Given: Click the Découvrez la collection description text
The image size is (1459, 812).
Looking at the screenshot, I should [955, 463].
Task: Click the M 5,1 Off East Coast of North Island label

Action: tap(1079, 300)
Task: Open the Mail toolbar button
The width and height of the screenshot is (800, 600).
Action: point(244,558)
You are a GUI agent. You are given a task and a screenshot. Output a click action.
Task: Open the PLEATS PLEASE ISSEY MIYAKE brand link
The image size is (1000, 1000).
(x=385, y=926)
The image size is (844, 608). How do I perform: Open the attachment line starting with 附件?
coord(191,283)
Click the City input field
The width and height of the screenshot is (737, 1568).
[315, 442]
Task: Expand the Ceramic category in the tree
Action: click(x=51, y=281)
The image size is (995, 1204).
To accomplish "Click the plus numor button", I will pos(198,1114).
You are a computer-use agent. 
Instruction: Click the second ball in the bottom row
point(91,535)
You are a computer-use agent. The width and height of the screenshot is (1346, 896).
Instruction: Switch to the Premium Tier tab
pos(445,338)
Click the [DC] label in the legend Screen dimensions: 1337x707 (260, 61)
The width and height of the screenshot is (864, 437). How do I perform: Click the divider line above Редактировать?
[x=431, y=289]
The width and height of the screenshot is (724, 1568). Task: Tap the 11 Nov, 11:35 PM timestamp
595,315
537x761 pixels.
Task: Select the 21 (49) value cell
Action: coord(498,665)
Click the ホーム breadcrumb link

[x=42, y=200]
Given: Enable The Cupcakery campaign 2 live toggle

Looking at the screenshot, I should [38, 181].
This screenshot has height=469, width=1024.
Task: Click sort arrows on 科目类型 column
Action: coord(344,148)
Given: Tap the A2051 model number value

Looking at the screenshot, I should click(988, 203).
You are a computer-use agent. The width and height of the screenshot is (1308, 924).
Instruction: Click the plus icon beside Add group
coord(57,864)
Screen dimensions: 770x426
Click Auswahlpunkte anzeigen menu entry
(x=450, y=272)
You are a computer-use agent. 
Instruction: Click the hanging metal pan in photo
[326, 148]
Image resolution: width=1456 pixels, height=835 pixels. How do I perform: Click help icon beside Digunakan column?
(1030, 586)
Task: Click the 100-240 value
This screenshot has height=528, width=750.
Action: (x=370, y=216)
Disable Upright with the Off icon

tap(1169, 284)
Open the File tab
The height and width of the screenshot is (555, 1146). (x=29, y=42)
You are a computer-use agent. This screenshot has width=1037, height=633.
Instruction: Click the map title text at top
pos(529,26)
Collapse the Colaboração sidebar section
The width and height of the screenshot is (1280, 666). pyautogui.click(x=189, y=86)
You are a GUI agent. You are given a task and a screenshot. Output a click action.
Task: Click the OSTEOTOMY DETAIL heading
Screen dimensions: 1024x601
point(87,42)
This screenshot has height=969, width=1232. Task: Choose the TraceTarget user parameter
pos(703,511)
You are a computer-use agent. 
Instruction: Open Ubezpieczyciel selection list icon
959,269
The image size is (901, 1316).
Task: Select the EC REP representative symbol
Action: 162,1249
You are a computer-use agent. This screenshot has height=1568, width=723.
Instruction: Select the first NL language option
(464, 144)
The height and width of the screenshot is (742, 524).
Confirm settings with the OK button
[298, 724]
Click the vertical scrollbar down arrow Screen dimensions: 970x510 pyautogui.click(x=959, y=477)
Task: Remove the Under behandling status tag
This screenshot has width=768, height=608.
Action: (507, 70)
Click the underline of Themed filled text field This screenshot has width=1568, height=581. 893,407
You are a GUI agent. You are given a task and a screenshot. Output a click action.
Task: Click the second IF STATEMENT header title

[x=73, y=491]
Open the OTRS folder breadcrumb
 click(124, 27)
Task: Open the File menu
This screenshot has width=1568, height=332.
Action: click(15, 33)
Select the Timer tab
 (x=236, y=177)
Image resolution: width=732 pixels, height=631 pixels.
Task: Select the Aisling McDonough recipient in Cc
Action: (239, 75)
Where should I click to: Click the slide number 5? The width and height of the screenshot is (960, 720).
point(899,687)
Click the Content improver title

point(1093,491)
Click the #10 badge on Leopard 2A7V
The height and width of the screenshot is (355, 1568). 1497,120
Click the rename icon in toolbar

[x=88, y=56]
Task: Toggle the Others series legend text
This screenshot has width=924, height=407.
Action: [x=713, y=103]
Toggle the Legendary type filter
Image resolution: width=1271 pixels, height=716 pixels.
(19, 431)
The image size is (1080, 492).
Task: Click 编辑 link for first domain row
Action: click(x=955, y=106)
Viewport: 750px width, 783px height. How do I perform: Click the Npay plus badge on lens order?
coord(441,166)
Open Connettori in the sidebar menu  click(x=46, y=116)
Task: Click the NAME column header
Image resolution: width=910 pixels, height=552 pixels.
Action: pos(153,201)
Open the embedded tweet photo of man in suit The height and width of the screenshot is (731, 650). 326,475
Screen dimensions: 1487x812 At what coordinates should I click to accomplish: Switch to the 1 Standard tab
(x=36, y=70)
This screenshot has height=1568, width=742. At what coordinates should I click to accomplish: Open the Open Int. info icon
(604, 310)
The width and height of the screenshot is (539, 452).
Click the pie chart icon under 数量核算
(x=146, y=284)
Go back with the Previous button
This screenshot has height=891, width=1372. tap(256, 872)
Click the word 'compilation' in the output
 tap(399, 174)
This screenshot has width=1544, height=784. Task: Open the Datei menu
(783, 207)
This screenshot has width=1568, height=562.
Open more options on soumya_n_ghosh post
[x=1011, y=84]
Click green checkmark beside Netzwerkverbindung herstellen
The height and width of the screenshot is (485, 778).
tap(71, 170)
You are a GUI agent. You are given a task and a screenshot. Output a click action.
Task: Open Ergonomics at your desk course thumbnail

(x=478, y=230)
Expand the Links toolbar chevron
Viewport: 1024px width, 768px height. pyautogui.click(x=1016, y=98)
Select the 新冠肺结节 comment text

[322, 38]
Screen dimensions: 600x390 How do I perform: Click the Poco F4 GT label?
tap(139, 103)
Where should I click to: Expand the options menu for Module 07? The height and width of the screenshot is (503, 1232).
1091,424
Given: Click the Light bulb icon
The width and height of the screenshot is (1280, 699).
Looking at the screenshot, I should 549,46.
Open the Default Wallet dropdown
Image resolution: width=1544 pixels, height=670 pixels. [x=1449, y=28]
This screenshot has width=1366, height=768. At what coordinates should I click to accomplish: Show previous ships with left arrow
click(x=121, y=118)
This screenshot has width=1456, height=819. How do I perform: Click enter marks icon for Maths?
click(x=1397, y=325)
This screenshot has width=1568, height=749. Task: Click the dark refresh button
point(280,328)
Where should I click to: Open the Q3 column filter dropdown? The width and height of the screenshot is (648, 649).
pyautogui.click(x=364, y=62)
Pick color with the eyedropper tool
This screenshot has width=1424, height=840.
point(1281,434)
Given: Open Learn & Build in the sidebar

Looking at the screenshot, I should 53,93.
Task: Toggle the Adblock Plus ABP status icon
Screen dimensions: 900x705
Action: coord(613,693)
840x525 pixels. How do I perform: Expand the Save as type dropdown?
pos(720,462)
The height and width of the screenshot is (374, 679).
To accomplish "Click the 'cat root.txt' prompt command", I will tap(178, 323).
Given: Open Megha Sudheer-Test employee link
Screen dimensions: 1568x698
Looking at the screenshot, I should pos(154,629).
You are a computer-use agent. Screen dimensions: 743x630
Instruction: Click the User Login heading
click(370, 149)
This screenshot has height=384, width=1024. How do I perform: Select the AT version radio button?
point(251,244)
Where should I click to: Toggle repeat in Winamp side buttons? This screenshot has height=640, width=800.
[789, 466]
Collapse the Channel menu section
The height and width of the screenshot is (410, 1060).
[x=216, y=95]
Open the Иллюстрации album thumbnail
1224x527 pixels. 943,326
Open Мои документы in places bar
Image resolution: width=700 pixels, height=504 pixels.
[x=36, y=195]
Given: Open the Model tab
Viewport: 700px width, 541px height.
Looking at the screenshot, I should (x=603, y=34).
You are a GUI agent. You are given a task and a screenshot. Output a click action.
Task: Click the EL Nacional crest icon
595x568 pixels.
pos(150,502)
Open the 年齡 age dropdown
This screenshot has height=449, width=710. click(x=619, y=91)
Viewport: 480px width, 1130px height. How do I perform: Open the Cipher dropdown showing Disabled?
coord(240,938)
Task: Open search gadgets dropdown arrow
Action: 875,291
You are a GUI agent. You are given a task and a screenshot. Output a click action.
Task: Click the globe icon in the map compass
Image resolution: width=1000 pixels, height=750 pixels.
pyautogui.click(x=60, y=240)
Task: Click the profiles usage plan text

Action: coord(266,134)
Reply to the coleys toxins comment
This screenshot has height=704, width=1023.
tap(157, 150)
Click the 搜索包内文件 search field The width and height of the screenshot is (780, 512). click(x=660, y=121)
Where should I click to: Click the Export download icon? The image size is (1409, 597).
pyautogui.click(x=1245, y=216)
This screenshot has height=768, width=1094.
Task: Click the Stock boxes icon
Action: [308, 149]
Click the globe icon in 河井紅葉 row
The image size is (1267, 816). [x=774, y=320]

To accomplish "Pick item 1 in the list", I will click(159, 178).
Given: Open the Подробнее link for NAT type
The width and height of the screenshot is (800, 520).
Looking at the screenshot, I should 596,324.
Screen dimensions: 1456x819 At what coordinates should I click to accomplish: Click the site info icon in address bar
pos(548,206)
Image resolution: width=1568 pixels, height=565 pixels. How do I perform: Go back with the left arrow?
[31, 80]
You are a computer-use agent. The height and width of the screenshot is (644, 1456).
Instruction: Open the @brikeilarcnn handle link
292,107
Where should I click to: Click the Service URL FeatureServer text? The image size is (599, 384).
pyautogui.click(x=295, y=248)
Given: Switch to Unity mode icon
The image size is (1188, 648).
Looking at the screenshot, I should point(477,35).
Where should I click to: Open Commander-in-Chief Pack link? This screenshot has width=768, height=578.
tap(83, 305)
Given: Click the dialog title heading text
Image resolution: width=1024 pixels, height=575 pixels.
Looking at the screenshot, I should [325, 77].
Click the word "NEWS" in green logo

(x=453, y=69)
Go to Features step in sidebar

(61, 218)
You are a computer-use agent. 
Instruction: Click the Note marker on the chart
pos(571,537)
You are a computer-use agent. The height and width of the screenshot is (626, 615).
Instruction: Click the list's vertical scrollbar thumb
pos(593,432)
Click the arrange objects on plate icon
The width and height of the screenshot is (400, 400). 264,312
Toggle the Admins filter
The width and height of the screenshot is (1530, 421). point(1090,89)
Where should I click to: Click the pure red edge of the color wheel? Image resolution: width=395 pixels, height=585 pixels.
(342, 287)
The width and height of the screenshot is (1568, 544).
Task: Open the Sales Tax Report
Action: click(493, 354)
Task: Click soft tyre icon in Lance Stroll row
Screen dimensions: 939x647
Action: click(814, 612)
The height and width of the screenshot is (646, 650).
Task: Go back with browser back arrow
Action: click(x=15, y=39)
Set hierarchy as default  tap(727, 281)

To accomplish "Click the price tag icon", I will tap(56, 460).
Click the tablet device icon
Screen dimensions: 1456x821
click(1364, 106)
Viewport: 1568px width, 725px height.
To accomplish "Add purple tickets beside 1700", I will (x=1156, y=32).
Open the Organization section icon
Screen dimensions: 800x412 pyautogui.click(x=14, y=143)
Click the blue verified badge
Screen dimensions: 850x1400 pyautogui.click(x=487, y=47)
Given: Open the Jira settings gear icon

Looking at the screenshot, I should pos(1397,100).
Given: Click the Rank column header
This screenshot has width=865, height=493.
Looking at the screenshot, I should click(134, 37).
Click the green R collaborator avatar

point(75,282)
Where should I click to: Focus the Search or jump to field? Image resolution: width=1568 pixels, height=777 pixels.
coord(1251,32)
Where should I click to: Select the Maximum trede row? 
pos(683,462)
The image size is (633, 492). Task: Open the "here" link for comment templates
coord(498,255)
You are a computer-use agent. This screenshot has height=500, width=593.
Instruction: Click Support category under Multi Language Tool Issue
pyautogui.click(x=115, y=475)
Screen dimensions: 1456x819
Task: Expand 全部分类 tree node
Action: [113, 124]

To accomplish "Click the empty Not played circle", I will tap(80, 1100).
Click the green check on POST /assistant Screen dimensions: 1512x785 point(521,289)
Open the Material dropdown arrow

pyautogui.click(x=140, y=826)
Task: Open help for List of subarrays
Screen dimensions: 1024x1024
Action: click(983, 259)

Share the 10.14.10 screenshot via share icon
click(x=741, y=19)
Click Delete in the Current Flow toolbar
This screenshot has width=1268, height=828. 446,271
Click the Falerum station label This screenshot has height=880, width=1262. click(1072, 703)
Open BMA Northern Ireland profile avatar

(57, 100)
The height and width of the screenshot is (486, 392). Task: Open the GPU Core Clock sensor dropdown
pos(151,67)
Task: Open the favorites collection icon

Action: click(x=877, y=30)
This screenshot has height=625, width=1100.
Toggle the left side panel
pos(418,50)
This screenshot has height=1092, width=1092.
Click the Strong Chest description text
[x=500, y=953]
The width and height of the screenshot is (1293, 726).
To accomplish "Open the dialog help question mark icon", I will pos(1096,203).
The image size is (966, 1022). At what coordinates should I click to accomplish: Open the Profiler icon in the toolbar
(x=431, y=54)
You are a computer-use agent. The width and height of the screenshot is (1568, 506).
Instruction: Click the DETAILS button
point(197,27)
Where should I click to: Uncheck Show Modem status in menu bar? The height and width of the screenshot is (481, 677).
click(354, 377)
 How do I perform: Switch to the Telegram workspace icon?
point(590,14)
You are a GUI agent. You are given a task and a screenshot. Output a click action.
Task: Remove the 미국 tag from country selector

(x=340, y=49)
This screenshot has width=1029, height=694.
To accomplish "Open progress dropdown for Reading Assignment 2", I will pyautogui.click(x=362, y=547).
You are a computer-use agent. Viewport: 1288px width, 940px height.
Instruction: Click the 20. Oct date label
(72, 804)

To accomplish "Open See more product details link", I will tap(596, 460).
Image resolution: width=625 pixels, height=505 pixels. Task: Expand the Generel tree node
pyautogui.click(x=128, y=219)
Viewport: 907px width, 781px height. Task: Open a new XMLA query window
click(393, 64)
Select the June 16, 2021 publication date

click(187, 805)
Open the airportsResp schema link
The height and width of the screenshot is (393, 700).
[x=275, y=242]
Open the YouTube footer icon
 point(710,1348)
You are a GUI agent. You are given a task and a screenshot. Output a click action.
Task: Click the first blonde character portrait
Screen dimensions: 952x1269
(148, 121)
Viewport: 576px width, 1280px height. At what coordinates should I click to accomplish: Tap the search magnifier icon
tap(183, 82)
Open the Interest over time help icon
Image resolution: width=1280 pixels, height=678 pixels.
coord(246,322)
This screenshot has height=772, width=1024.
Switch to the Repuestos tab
____
Assigned task = Every line in the records that holds the word "dialog" should be copied into the answer.

Answer box =
Given: Click the dialog title heading text
To accomplish "Open the dialog help question mark icon", I will pos(1096,203).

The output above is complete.